Question

The area of the top half of an ellipse with a major axis that is the $$x$$ -axis from $$x=-1$$ to $$a$$ and with a minor axis that is the $$y$$ -axis from $$y=-b$$ to $$b$$ can be written as $$\int_{-a}^{a} b \sqrt{1-\frac{x^{2}}{a^{2}}} d x .$$ Use the substitution $$x=a \cos t$$ to express this area in terms of an integral of a trigonometric function. You do not need to compute the integral.

Answer

**step1** Understanding the problem and given information

The problem asks us to transform a definite integral representing the area of the top half of an ellipse into an integral of a trigonometric function using a given substitution.
The original integral is given as: $$\int_{-a}^{a} b \sqrt{1-\frac{x^{2}}{a^{2}}} d x$$
The specified substitution is: $$x = a \cos t$$
We are not required to compute the integral, only to express it in terms of $$t$$.

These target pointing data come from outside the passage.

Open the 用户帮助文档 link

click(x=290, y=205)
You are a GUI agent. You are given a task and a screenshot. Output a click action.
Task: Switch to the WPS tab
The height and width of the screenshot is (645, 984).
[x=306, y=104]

**step2** Determining the new limits of integration

We need to find the values of $$t$$ that correspond to the original limits of integration for $$x$$.
The lower limit for $$x$$ is $$-a$$.
Substitute $$x = -a$$ into the substitution equation:
$$-a = a \cos t$$
Divide by $$a$$:
$$-1 = \cos t$$
For $$t$$ in the typical range for such substitutions in calculus (often $$[0, \pi]$$ for the upper semi-ellipse), the value of $$t$$ for which $$\cos t = -1$$ is $$t = \pi$$.
The upper limit for $$x$$ is $$a$$.
Substitute $$x = a$$ into the substitution equation:
$$a = a \cos t$$
Divide by $$a$$:
$$1 = \cos t$$
For $$t$$ in the typical range, the value of $$t$$ for which $$\cos t = 1$$ is $$t = 0$$.
So, the new limits of integration for $$t$$ are from $$\pi$$ to $$0$$.

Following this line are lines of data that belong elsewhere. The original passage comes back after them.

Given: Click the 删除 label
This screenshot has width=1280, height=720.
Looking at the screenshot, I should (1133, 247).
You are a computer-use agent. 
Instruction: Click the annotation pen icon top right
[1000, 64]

**step3** Calculating the differential $$dx$$

We need to find the expression for $$dx$$ in terms of $$dt$$.
Given the substitution $$x = a \cos t$$.
Differentiate both sides with respect to $$t$$:
$$\frac{dx}{dt} = \frac{d}{dt}(a \cos t)$$
Since $$a$$ is a constant, we have:
$$\frac{dx}{dt} = a \frac{d}{dt}(\cos t)$$
$$\frac{dx}{dt} = a (-\sin t)$$
$$\frac{dx}{dt} = -a \sin t$$
Now, multiply by $$dt$$ to find $$dx$$:
$$dx = -a \sin t \, dt$$

**step4** Transforming the integrand

The integrand is $$b \sqrt{1-\frac{x^{2}}{a^{2}}}$$. We need to express this in terms of $$t$$.
Substitute $$x = a \cos t$$ into the expression:
$$b \sqrt{1-\frac{(a \cos t)^{2}}{a^{2}}}$$
$$= b \sqrt{1-\frac{a^{2} \cos^{2} t}{a^{2}}}$$
$$= b \sqrt{1-\cos^{2} t}$$
Using the fundamental trigonometric identity $$\sin^{2} t + \cos^{2} t = 1$$, we can write $$1-\cos^{2} t = \sin^{2} t$$.
So, the expression becomes:
$$b \sqrt{\sin^{2} t}$$
For the area of the top half of the ellipse, as $$x$$ goes from $$-a$$ to $$a$$, $$t$$ goes from $$\pi$$ to $$0$$. In this interval (or equivalently, from $$0$$ to $$\pi$$ if we re-orient the limits), $$\sin t \ge 0$$. Therefore, $$\sqrt{\sin^{2} t} = |\sin t| = \sin t$$.
Thus, the transformed integrand is $$b \sin t$$.

**step5** Substituting all components into the integral

Now, we substitute the new limits, the transformed integrand, and the expression for $$dx$$ into the original integral.
Original integral: $$\int_{-a}^{a} b \sqrt{1-\frac{x^{2}}{a^{2}}} d x$$
New limits: from $$\pi$$ to $$0$$
Transformed integrand: $$b \sin t$$
Differential $$dx$$: $$-a \sin t \, dt$$
Substituting these into the integral, we get:
$$\int_{\pi}^{0} (b \sin t) (-a \sin t) d t$$
Simplify the expression inside the integral:
$$\int_{\pi}^{0} -ab \sin^{2} t d t$$
This integral expresses the area in terms of a trigonometric function. We can also choose to write it with the lower limit smaller than the upper limit by changing the sign of the integral:
$$-\int_{0}^{\pi} -ab \sin^{2} t d t = ab \int_{0}^{\pi} \sin^{2} t d t$$
Both forms are correct expressions of the area in terms of an integral of a trigonometric function.